There is nothing that better illustrates Carlos Slim's ambition to muscle into Mexican television than soccer. In December Slim–who owns America Movil, the country's biggest telecommunications firm–watched his new investment, Leon, march to victory in Mexico's national league, defeating America, owned by Emilio Azcarraga, a rival broadcasting mogul.
He was lucky to see the first game of the final. Most Mexicans couldn't. Slim had sold the transmission rights to Fox Sports, not to Azcarraga's Televisa, Mexico's biggest broadcaster. For the first time one game of the two-match final was not shown on nationwide free television.A few months later Dish, a satellite-television company recently revealed to have close ties to Slim, has found a new way of dishing it to Televisa.

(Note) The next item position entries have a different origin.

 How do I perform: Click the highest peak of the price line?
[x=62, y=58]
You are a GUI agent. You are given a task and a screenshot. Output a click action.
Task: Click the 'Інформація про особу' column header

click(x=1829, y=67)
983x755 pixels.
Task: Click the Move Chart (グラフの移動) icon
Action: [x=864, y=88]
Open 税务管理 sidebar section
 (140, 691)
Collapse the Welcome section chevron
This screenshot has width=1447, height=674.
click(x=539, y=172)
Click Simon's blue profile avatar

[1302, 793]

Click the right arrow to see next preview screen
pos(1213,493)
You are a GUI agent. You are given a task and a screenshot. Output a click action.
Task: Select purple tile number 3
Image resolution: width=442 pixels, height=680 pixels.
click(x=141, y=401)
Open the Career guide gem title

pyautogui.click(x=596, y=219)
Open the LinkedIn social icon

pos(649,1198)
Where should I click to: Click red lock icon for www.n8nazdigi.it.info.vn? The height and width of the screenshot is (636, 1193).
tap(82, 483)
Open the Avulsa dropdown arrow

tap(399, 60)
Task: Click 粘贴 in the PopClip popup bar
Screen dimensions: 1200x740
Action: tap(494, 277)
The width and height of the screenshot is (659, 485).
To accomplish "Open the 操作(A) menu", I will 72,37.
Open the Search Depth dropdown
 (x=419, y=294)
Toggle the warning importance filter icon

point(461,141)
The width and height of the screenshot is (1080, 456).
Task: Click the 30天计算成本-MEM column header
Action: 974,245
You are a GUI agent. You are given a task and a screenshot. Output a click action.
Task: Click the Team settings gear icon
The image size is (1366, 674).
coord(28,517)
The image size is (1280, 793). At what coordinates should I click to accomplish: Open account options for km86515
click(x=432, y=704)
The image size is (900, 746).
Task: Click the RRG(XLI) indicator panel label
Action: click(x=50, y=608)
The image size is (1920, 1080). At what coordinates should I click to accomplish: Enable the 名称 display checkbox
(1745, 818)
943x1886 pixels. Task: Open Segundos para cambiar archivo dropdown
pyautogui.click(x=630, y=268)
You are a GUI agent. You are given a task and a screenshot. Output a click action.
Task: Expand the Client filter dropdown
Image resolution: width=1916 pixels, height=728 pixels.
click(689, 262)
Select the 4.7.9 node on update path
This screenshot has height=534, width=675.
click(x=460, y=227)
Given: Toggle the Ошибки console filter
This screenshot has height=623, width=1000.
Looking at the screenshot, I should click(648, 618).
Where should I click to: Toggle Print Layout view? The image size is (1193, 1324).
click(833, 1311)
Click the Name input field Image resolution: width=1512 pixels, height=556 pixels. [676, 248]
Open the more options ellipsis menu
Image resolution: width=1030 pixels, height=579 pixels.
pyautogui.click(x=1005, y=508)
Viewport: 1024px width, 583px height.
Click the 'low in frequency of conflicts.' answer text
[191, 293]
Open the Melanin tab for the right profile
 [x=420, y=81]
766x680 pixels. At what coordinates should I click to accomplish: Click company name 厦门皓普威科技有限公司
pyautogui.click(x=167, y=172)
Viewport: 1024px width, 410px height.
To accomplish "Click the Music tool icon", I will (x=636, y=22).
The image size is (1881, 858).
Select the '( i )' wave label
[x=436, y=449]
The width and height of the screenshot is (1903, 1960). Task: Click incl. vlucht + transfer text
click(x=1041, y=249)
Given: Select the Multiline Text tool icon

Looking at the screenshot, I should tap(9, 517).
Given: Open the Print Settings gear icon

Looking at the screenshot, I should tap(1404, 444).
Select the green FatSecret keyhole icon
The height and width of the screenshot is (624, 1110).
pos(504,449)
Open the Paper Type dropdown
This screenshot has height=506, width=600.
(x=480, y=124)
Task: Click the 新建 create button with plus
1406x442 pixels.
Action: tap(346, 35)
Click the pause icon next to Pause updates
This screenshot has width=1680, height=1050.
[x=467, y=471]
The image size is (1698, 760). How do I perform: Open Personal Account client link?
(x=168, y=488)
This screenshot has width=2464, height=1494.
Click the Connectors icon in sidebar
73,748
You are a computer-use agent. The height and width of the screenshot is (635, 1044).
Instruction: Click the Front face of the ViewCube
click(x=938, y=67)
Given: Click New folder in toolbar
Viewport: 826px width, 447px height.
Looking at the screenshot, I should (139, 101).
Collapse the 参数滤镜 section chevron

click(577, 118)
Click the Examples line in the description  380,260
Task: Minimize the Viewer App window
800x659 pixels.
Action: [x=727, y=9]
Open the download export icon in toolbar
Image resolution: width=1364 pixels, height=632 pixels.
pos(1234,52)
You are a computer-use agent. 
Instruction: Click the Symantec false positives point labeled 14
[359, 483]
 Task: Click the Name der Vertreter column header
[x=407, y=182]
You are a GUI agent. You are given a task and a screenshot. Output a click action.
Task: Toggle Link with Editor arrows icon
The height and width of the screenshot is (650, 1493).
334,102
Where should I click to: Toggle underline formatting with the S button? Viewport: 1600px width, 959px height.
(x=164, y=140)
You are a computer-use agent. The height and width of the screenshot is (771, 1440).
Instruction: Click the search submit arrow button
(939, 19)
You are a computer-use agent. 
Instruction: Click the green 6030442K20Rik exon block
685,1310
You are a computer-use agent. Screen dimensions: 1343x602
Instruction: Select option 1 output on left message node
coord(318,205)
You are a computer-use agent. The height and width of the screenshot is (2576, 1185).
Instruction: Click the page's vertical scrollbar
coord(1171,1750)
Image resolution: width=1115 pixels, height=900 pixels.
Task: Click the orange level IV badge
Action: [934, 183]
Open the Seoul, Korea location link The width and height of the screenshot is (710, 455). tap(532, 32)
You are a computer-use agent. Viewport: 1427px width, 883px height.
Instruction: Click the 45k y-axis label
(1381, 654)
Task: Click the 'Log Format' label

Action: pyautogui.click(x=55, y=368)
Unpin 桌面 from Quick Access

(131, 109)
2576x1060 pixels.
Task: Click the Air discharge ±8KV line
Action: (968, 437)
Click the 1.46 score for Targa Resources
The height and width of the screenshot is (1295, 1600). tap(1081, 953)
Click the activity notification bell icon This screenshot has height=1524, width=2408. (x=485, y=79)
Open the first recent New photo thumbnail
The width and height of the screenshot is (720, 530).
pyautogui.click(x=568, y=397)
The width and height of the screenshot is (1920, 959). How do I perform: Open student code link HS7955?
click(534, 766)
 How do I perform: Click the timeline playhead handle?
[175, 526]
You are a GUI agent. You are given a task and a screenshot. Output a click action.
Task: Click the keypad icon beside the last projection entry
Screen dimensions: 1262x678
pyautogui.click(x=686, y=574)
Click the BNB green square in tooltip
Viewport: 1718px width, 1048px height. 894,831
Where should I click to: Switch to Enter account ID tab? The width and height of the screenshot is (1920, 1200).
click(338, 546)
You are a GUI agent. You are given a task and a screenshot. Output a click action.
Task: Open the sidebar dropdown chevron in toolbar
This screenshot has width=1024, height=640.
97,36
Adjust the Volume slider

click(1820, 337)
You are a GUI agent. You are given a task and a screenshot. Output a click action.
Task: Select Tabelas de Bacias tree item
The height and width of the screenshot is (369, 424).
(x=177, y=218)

"Soccer belongs to everyone," it says, in a schmaltzy advertisement for the upcoming World Cup. "Thanks to (Mexico's) telecommunications reform, you can watch the matches from Brazil on Dish with free-to-air television channels."
Those matches will come courtesy of Televisa, even though the broadcaster has fought tooth and nail to stop Dish from being allowed to retransmit its channels without paying. On February 21 Mexico's new telecommunications regulator, Ifetel, confirmed that it would let Dish and others rebroadcast four national channels belonging to Televisa and TV Azteca, the terrestrial television duopoly, ignoring the broadcasters' complaints that Dish is merely a stalking horse for Slim.
Slim's ambitions in television are controversial for two reasons. First, the 1990 telephone concession that helped make him one of the world's richest men forbade him from broadcasting television, either directly or indirectly. As a result of last year's telecommunications reform, he may now be able to, as long as the regulator approves.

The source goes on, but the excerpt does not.